======== MATERIAL FOR THIS EXERCISE
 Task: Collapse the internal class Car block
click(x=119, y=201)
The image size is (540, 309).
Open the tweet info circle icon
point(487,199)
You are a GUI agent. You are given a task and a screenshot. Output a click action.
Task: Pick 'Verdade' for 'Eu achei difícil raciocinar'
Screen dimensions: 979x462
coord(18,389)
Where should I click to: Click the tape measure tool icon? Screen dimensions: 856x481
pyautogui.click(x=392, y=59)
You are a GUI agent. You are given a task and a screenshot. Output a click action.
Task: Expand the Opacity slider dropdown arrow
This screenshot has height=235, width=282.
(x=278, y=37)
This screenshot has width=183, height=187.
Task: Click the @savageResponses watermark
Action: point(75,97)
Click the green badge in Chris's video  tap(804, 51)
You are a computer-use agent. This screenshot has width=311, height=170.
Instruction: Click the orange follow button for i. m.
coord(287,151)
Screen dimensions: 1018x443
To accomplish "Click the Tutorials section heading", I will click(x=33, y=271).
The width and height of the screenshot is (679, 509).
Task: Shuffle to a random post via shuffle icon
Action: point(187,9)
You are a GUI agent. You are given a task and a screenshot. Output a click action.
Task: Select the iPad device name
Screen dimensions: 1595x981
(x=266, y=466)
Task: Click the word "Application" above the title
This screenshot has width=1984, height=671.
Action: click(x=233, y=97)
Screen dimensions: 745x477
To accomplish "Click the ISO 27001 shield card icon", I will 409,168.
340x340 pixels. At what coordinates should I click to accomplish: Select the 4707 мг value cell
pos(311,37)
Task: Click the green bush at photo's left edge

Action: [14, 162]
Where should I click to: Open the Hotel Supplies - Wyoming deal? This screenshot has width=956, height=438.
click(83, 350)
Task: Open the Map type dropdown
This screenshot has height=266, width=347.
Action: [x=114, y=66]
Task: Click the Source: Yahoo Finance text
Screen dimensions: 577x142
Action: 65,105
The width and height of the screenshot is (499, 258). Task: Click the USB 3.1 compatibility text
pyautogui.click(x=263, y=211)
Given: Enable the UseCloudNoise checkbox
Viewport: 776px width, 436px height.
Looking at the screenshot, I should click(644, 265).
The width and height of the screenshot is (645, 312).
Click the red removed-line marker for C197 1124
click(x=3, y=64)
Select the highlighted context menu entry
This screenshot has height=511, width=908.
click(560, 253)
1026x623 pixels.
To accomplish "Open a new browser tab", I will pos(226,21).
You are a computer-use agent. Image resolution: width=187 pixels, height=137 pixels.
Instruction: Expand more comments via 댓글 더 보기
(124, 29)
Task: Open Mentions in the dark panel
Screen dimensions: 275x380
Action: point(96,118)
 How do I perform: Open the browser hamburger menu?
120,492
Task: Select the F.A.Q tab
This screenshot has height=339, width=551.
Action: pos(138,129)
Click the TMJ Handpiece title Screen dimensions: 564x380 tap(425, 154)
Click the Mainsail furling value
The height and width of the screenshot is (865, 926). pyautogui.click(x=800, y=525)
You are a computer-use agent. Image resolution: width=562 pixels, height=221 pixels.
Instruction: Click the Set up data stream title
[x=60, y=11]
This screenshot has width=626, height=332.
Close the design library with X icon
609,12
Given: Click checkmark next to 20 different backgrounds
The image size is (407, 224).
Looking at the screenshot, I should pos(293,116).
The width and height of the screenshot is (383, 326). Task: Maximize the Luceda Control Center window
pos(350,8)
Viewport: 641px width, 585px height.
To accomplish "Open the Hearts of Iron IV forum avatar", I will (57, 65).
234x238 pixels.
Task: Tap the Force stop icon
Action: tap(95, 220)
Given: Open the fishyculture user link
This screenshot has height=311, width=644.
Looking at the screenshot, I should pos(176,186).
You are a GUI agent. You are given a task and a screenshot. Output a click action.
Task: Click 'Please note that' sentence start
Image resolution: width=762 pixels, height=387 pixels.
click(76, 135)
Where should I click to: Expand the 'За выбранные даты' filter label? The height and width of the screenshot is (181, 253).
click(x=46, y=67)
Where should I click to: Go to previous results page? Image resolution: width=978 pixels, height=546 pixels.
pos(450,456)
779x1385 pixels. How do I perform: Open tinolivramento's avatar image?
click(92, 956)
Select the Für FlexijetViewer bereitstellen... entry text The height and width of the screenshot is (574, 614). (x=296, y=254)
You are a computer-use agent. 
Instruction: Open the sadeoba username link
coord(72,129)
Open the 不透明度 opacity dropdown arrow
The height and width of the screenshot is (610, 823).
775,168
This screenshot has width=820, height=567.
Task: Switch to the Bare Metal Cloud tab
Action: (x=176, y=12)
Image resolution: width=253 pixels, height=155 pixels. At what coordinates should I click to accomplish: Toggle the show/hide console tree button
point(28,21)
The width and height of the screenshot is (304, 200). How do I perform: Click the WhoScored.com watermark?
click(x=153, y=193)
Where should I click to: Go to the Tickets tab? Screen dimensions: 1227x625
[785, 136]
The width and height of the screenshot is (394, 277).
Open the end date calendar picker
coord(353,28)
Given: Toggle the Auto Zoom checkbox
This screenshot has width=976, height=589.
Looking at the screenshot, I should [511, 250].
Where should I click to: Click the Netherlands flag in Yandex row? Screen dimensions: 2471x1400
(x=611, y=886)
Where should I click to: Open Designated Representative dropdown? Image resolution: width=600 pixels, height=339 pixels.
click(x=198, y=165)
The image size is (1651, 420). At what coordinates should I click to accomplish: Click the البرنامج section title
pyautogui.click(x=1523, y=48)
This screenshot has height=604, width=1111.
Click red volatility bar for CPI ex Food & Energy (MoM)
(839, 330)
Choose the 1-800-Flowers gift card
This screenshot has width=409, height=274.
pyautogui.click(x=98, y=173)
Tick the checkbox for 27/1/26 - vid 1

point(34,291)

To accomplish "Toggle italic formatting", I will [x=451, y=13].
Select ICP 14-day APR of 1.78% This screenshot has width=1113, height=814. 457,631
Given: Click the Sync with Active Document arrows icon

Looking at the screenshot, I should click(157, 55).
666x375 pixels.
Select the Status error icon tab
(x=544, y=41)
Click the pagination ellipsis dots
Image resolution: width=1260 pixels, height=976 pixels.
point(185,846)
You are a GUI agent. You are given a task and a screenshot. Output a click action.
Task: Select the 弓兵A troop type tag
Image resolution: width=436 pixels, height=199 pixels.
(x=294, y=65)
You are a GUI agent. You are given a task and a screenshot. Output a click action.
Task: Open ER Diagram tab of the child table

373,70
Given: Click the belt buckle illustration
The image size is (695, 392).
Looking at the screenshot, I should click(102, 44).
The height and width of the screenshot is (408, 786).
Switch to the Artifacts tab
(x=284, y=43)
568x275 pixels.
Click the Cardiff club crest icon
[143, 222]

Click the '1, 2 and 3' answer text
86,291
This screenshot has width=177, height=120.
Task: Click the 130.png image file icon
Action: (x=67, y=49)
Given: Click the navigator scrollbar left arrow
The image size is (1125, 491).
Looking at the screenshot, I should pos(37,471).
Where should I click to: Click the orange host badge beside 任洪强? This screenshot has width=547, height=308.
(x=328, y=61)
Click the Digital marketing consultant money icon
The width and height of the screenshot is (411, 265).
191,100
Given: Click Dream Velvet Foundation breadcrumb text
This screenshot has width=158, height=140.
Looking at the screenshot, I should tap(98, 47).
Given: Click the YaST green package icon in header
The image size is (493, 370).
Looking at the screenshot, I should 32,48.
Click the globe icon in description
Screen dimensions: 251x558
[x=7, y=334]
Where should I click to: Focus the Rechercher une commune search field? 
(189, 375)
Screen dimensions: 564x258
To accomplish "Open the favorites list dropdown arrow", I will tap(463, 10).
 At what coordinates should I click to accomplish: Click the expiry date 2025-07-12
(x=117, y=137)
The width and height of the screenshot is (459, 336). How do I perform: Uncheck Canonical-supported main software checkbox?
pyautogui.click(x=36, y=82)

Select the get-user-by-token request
================
Only a number is wanted here: how many lines in the data above include the string "type"?

- [PROBLEM SOLUTION]: 2